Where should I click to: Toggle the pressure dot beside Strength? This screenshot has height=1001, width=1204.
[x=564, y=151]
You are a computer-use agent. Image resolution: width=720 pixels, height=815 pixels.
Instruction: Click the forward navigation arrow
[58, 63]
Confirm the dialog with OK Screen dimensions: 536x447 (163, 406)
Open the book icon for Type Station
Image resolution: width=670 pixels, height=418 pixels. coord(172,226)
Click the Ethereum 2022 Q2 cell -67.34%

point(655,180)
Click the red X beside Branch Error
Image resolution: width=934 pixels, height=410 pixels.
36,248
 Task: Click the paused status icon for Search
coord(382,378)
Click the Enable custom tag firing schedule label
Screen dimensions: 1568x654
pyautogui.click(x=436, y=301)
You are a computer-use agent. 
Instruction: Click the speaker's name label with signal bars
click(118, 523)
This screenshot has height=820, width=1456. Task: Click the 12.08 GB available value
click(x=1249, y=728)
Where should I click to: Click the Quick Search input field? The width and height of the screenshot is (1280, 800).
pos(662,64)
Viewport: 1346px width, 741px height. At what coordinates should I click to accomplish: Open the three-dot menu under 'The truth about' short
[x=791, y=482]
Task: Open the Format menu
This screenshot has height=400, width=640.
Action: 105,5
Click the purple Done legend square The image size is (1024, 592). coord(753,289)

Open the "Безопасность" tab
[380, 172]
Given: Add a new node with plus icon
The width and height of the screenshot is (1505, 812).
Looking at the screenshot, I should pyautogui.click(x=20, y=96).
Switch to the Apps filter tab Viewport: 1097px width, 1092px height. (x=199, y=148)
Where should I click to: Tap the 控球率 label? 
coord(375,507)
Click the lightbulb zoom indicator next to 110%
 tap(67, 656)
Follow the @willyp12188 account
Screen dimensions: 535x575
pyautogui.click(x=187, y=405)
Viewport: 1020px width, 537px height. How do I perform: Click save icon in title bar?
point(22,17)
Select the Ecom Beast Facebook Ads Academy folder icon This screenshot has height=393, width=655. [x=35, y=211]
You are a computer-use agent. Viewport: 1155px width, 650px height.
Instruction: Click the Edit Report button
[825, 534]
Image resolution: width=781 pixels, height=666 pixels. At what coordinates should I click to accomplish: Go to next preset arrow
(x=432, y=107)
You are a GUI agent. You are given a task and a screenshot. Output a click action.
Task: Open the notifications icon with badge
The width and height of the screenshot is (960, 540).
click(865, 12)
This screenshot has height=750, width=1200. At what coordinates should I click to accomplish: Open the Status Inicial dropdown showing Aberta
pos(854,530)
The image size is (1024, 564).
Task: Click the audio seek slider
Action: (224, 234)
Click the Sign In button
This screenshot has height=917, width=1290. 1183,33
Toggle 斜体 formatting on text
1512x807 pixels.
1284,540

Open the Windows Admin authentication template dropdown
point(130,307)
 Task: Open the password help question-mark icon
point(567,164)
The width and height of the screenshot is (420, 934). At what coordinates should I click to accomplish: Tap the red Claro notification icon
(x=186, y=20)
--
# What to produce
Write out the data again, exactly and in full.

# Result
Where should I click to: Toggle the pressure dot beside Strength? This screenshot has height=1001, width=1204.
[x=564, y=151]
You are a computer-use agent. Image resolution: width=720 pixels, height=815 pixels.
Instruction: Click the forward navigation arrow
[58, 63]
Confirm the dialog with OK Screen dimensions: 536x447 (163, 406)
Open the book icon for Type Station
Image resolution: width=670 pixels, height=418 pixels. coord(172,226)
Click the Ethereum 2022 Q2 cell -67.34%

point(655,180)
Click the red X beside Branch Error
Image resolution: width=934 pixels, height=410 pixels.
36,248
 Task: Click the paused status icon for Search
coord(382,378)
Click the Enable custom tag firing schedule label
Screen dimensions: 1568x654
pyautogui.click(x=436, y=301)
You are a computer-use agent. 
Instruction: Click the speaker's name label with signal bars
click(118, 523)
This screenshot has height=820, width=1456. Task: Click the 12.08 GB available value
click(x=1249, y=728)
Where should I click to: Click the Quick Search input field? The width and height of the screenshot is (1280, 800).
pos(662,64)
Viewport: 1346px width, 741px height. At what coordinates should I click to accomplish: Open the three-dot menu under 'The truth about' short
[x=791, y=482]
Task: Open the Format menu
This screenshot has height=400, width=640.
Action: 105,5
Click the purple Done legend square The image size is (1024, 592). coord(753,289)

Open the "Безопасность" tab
[380, 172]
Given: Add a new node with plus icon
The width and height of the screenshot is (1505, 812).
Looking at the screenshot, I should pyautogui.click(x=20, y=96).
Switch to the Apps filter tab Viewport: 1097px width, 1092px height. (x=199, y=148)
Where should I click to: Tap the 控球率 label? 
coord(375,507)
Click the lightbulb zoom indicator next to 110%
 tap(67, 656)
Follow the @willyp12188 account
Screen dimensions: 535x575
pyautogui.click(x=187, y=405)
Viewport: 1020px width, 537px height. How do I perform: Click save icon in title bar?
point(22,17)
Select the Ecom Beast Facebook Ads Academy folder icon This screenshot has height=393, width=655. [x=35, y=211]
You are a computer-use agent. Viewport: 1155px width, 650px height.
Instruction: Click the Edit Report button
[825, 534]
Image resolution: width=781 pixels, height=666 pixels. At what coordinates should I click to accomplish: Go to next preset arrow
(x=432, y=107)
You are a GUI agent. You are given a task and a screenshot. Output a click action.
Task: Open the notifications icon with badge
The width and height of the screenshot is (960, 540).
click(865, 12)
This screenshot has height=750, width=1200. At what coordinates should I click to accomplish: Open the Status Inicial dropdown showing Aberta
pos(854,530)
The image size is (1024, 564).
Task: Click the audio seek slider
Action: (224, 234)
Click the Sign In button
This screenshot has height=917, width=1290. 1183,33
Toggle 斜体 formatting on text
1512x807 pixels.
1284,540

Open the Windows Admin authentication template dropdown
point(130,307)
 Task: Open the password help question-mark icon
point(567,164)
The width and height of the screenshot is (420, 934). At what coordinates should I click to accomplish: Tap the red Claro notification icon
(x=186, y=20)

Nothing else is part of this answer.